[spambayes-dev] train to exhaustion?

Fri Feb 13 09:13:29 EST 2004

Skip Montanaro wrote:
> Kenny> I wonder what would happen if you took an "incorrectness score"
> Kenny> that was the average of the distance from perfect
classification
> Kenny> over all messages, and stop if that average ever increases? 
> 
> I don't understand what you're suggesting.  What is "perfect
> classification over all messages"?

I was afraid that statement wouldn't be quite clear. <0.5 wink>

I was thinking of perfect classification of a spam being an exact 1.0
score, and perfect classification of a ham being an exact 0.0 score.  If
a ham scores as 0.01, then its distance from perfect is 0.01.  If a spam
scores as 0.99, then its distance from perfect is also 0.01.  The
"incorrectness score" I was considering would take the total of these
distances for all messages as you score them in a single round, and
divide by the total number of messages to get the average distance.

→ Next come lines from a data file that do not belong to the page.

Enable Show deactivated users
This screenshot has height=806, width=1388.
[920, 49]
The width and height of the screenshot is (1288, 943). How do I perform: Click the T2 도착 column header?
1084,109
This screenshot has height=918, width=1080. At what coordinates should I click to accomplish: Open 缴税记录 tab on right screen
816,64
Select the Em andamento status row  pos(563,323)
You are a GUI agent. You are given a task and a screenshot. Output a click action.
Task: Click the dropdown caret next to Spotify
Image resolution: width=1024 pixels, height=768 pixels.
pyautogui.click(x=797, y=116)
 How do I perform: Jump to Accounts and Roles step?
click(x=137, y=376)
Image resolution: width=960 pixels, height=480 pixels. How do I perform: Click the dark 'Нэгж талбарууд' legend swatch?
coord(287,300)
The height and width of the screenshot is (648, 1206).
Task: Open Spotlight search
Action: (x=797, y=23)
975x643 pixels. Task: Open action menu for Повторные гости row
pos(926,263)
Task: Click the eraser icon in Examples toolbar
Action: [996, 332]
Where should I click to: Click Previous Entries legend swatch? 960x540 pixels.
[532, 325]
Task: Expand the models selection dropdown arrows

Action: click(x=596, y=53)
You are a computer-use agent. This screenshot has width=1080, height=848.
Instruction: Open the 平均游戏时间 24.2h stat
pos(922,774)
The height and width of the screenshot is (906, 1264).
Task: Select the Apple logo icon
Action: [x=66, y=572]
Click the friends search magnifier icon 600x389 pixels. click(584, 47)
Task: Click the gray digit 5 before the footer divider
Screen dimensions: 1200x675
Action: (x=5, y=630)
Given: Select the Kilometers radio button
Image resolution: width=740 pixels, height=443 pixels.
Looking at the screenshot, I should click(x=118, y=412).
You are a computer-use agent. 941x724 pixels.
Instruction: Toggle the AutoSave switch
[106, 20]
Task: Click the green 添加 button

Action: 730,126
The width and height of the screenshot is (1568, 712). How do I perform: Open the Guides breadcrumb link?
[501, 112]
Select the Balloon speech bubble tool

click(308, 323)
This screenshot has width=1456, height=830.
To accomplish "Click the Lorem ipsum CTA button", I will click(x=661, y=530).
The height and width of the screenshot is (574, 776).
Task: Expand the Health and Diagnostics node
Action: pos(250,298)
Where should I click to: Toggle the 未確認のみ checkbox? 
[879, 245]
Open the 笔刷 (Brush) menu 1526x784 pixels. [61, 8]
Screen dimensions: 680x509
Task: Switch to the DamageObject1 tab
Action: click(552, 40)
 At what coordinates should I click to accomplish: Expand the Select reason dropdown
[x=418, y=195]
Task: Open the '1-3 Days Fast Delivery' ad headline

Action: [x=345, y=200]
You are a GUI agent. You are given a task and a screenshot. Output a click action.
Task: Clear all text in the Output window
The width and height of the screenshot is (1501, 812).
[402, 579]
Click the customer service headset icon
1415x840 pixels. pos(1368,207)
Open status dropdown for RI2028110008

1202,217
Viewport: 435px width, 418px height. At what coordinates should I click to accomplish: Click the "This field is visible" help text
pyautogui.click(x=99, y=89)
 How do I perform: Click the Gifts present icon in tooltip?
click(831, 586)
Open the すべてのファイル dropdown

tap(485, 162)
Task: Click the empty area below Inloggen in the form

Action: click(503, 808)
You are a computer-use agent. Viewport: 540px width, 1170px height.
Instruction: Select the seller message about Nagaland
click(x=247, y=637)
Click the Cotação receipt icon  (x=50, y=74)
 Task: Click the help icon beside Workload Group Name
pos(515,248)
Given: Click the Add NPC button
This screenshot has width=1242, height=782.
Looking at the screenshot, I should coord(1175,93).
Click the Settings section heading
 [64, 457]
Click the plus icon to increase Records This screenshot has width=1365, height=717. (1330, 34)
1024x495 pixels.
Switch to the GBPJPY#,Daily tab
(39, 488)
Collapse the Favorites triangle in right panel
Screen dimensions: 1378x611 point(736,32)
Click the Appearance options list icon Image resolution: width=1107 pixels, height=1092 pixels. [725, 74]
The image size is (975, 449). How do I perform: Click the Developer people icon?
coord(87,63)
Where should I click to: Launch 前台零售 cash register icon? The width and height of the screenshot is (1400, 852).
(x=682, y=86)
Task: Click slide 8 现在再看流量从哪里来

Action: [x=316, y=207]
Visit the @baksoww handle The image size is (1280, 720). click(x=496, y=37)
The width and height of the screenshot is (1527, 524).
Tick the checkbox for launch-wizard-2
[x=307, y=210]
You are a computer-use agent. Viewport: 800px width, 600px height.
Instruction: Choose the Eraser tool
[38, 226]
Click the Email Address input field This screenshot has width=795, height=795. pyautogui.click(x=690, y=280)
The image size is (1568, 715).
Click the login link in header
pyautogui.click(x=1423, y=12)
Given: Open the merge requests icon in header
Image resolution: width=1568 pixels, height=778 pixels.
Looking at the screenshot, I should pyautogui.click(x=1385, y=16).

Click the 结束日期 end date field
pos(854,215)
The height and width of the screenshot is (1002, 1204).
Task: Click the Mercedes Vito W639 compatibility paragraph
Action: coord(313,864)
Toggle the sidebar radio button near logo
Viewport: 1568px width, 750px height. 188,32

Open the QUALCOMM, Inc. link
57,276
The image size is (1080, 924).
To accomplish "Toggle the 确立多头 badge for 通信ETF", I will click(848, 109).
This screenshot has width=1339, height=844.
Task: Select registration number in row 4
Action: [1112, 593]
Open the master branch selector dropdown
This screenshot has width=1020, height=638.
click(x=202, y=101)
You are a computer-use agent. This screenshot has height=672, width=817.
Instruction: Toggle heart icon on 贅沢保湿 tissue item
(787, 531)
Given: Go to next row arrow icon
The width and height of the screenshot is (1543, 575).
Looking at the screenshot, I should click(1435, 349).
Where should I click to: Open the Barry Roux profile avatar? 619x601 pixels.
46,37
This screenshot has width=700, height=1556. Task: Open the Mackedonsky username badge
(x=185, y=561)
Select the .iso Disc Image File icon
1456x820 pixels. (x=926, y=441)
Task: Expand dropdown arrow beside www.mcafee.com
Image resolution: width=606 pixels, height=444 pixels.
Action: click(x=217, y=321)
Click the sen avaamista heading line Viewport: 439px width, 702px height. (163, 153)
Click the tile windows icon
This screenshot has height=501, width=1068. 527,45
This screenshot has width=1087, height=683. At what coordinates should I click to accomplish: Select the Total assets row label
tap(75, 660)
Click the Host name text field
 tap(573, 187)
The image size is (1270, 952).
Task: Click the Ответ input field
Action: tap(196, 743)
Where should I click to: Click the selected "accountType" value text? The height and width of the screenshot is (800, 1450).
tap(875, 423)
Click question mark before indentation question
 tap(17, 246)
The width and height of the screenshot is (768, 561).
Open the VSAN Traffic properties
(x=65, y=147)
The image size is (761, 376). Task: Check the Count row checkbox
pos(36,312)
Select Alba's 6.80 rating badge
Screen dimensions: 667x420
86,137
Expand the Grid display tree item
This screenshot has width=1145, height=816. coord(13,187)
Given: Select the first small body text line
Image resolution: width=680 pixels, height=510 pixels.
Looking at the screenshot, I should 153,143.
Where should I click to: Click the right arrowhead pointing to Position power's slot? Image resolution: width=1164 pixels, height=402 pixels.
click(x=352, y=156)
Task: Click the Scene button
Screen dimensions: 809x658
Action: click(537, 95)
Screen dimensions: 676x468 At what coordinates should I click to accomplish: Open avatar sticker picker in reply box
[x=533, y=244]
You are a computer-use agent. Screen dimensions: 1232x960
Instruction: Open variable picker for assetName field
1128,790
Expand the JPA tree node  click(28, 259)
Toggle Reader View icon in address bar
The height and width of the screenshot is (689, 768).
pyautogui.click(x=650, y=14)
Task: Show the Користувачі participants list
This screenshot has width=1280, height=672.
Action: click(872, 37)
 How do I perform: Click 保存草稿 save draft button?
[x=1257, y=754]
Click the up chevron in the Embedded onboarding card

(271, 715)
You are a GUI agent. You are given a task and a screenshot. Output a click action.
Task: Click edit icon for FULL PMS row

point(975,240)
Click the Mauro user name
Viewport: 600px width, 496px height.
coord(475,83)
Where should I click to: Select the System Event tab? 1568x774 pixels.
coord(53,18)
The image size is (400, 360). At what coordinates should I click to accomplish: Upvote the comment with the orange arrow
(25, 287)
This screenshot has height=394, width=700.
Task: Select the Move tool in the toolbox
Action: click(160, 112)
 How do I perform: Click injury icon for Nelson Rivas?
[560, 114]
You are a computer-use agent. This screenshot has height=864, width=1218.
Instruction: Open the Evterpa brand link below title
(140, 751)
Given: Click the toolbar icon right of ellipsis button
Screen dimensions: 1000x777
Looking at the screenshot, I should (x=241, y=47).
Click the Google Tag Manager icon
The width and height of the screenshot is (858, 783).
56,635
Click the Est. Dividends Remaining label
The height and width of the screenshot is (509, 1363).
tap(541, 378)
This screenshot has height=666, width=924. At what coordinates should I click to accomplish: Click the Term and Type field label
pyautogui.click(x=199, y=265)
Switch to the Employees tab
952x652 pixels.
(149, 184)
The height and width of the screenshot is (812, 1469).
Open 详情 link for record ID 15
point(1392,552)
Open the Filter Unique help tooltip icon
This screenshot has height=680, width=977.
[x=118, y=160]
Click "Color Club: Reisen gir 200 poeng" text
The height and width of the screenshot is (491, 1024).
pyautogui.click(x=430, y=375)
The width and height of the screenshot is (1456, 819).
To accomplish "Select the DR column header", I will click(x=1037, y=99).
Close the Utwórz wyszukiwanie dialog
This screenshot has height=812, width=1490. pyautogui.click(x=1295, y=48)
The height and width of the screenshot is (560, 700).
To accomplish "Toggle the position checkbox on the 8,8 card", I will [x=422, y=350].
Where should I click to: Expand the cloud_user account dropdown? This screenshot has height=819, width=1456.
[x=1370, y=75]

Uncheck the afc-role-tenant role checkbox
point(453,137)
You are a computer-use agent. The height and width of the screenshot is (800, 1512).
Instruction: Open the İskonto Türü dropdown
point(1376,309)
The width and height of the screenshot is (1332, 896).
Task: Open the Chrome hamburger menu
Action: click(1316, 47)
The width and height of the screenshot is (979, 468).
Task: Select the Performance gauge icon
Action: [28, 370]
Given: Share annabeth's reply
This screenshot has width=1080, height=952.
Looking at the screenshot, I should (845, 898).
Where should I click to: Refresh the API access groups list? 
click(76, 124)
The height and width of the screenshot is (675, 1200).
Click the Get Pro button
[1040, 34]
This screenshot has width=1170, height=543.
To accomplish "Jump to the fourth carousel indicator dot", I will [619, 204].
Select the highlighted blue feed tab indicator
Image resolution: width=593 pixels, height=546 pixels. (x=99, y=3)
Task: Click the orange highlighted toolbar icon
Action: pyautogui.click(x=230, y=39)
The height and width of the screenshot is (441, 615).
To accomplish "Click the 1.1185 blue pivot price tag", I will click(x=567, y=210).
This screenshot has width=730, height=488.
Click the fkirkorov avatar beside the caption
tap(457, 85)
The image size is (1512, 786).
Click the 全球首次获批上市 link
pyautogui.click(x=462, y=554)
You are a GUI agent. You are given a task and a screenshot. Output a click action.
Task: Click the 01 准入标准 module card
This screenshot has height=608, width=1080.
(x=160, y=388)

What I was wondering was whether or not going through a round where this
average distance was greater than or equal to the previous round would
be a good indicator that more iterations would not improve the overall
accuracy any further.  The intent is to have some kind of guard
condition to prevent the concern that Alex mentioned of getting caught
in an infinite iteration loop.

-- 
Kenny Pitt